The fate of the beloved bike shop is about as storied as the depot itself. Rumors of closure first surfaced in March 2003, then again last spring. But the deal between VTA and the contractor that won the work bid fell through over the summer and pushed back the start of renovations.

All the while, Caltrain riders who store their bikes at the shop have been on the edge of their seats. Many of them are university employees who ride the train year-round for free with the Go Pass that Stanford issues to anyone who works on campus at least 20 hours a week. Stanford offers various alternative-commute incentives in order to keep solo-vehicle trips on and off campus under levels set by the General Use Permit issued by the county in 2000.

The closure is sure to have a wide ripple effect, with bikers scrambling to snatch up any lockers nearby that are still vacant. Those left out in the cold may end up hauling their bikes home on the trains, which already are experiencing a critical mass on their racks.

Caltrain is scrambling to move unused lockers from other stations to University Avenue. But a spokesperson for the agency said it is too soon to specify how many will be secured or if they will be installed before Oct. 27. (Passengers can get on a waiting list by sending an e-mail to jjbrown@amtrak.com.)

The city of Palo Alto has some available lockers scattered around town, and Stanford has a bike cage on the west side of campus, just off Stock Farm Road.

Marianne Arnautou, an administrative associate in the School of Engineering, snatched up one of the train station's 48 existing lockers in July, before they were all taken. The return of rumors about the Bikestation's closure last spring prompted her to pay the $58 fee to use the locker for six months.

"I had a feeling that everyone is going to be looking for a locker," said Arnautou, who began riding a bike when she got her Go Pass about a year ago.

Arnautou, like dozens of other university and Medical Center workers, leaves her bike at the shop at the end of the workday and hops on the train home. The next morning, the shop's staff pull out her bike when she arrives in Palo Alto.

"I try to bring them doughnuts every once in a while," she said. "I mean, they do this for free."

Chinn, the Bikestation's manager, said about 80 percent of the shop's 94 storage spaces are occupied by bikes that are parked overnight. Of those bikes, Chinn said 80 percent are owned by Stanford employees. The shop logs about 70 entries a day, and for all of September, counted some 1,300 entries.

"Regardless of what would have happened, people would not have been ready for this," Chinn said. "Frankly, there was really no good time for us to close."

He said the private operator of the Bikestation, Palo Alto Bicycles, does not have the money to relocate the shop and keep it open while the depot is being worked on. Once work is complete, the bicycle partnership will have to bid against other operators before opening again on the platform-although Chinn is confident that the Bikestation will return in some form.
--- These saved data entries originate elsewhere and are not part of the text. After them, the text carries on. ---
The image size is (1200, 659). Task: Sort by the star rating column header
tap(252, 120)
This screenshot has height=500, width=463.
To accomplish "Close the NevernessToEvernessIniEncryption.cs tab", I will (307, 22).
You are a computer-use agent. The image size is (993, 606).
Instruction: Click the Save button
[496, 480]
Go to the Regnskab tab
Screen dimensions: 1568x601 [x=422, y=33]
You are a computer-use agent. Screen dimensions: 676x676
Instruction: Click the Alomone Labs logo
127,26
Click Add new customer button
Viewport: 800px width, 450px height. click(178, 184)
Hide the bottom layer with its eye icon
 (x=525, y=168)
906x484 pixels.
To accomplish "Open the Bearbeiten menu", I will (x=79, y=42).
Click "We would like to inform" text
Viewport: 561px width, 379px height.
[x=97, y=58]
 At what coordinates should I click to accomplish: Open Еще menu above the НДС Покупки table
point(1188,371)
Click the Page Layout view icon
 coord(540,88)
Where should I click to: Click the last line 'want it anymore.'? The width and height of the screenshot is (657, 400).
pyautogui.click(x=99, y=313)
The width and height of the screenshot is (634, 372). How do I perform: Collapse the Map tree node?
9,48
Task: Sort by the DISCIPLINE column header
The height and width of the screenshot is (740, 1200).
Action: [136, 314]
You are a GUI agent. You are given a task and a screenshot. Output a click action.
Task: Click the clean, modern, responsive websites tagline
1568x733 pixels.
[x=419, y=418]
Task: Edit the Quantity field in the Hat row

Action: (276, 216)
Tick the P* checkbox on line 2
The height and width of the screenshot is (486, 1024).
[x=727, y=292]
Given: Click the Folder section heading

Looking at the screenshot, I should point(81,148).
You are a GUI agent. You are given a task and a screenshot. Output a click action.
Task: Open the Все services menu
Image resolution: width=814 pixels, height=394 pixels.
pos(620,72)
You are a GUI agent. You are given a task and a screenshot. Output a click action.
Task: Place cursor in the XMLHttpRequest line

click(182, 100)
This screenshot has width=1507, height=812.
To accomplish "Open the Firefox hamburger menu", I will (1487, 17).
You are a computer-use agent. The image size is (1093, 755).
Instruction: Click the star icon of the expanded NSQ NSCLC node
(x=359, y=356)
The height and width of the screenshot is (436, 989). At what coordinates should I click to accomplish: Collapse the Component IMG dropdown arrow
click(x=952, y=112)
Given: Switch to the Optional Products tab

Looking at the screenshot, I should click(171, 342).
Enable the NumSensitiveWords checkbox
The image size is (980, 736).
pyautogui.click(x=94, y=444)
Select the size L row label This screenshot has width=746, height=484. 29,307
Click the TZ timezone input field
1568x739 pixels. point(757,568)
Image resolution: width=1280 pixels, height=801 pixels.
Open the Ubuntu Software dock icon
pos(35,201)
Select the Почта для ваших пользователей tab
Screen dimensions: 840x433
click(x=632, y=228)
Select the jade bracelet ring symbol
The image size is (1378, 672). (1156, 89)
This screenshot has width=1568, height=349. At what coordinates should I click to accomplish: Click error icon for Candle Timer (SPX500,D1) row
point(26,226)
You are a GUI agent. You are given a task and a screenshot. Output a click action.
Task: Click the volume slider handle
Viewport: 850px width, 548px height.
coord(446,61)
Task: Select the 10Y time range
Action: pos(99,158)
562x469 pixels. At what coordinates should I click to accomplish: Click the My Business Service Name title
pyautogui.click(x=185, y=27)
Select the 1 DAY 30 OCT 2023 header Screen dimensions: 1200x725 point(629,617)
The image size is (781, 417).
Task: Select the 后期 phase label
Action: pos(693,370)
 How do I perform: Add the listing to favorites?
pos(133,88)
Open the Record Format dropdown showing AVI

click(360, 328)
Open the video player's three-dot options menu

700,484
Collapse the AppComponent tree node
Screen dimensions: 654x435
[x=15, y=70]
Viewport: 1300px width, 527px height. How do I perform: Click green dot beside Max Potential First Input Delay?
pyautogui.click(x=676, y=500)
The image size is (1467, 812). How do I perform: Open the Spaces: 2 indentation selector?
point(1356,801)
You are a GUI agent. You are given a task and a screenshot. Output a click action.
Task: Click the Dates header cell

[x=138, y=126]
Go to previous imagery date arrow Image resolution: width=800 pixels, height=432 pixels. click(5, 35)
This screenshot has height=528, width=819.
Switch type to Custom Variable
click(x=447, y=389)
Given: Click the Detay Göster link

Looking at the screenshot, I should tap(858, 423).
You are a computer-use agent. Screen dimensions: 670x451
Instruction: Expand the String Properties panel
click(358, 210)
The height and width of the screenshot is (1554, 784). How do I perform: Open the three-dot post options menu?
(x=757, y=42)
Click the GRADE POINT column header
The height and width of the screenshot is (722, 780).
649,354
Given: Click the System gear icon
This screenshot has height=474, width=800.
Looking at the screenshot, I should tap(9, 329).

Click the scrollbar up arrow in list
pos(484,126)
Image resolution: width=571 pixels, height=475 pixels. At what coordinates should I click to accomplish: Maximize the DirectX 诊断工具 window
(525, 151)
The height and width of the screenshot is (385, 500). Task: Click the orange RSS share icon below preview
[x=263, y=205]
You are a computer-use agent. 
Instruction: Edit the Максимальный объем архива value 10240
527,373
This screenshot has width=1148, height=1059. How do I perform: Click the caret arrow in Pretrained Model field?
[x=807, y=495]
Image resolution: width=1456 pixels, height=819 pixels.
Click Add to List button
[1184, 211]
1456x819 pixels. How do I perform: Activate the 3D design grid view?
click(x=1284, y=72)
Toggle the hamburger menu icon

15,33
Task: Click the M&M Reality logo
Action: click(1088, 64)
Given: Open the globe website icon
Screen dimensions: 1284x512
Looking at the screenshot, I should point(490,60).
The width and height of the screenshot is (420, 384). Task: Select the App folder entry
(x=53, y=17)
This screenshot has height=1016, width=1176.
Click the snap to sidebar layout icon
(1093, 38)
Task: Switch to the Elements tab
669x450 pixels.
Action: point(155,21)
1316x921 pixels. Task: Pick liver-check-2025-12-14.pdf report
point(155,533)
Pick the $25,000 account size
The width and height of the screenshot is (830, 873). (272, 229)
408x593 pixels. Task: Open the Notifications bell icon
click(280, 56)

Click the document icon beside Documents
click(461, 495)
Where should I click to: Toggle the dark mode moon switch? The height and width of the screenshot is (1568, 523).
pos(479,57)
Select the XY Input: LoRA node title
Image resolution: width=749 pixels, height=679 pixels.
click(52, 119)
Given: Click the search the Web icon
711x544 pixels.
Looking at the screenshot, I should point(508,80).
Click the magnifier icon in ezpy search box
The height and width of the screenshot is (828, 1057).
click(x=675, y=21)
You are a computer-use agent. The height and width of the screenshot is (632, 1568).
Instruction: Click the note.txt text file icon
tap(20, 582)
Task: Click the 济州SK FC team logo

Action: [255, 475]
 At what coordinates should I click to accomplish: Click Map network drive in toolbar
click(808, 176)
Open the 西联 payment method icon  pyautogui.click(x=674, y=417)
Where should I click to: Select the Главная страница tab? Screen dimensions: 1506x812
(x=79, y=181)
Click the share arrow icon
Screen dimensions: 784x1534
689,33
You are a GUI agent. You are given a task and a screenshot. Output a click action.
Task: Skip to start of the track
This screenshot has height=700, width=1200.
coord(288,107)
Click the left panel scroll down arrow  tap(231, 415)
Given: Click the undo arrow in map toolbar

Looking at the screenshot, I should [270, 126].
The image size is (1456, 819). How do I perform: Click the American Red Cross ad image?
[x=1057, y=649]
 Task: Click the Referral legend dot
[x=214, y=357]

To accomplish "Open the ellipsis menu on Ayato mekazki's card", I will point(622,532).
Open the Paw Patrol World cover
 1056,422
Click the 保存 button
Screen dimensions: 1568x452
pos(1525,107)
The Bikestation is part of a nonprofit coalition headquartered in Long Beach, with sister shops there, in Berkeley and in Seattle. They are member supported and have a retail component consisting of product sales and bike-maintenance services. In order to promote no-car commuting, bike storage is free to the public.

The Palo Alto shop opened in 1999, with the Bay Area Air Quality Management District funding the first year of operation. The city of Palo Alto now partially subsidizes the business, although Chinn said the dollar amounts shrink yearly.

The depot renovation, part of the larger $7.5 million Palo Alto Transit Center project, will bring the structure up to California Historic Building standards and is expected to start in late November or early December and end in August. The work will include asbestos removal, one reason why Chinn said his shop next door must close.

Carolyn Helmke, Stanford's bicycle program coordinator, said the university has 20 slots at the bike cage and 10 lockers still available on the medical side of campus for $24 per year. She added that the Go Pass and Marguerite shuttles are still excellent transit options for employees.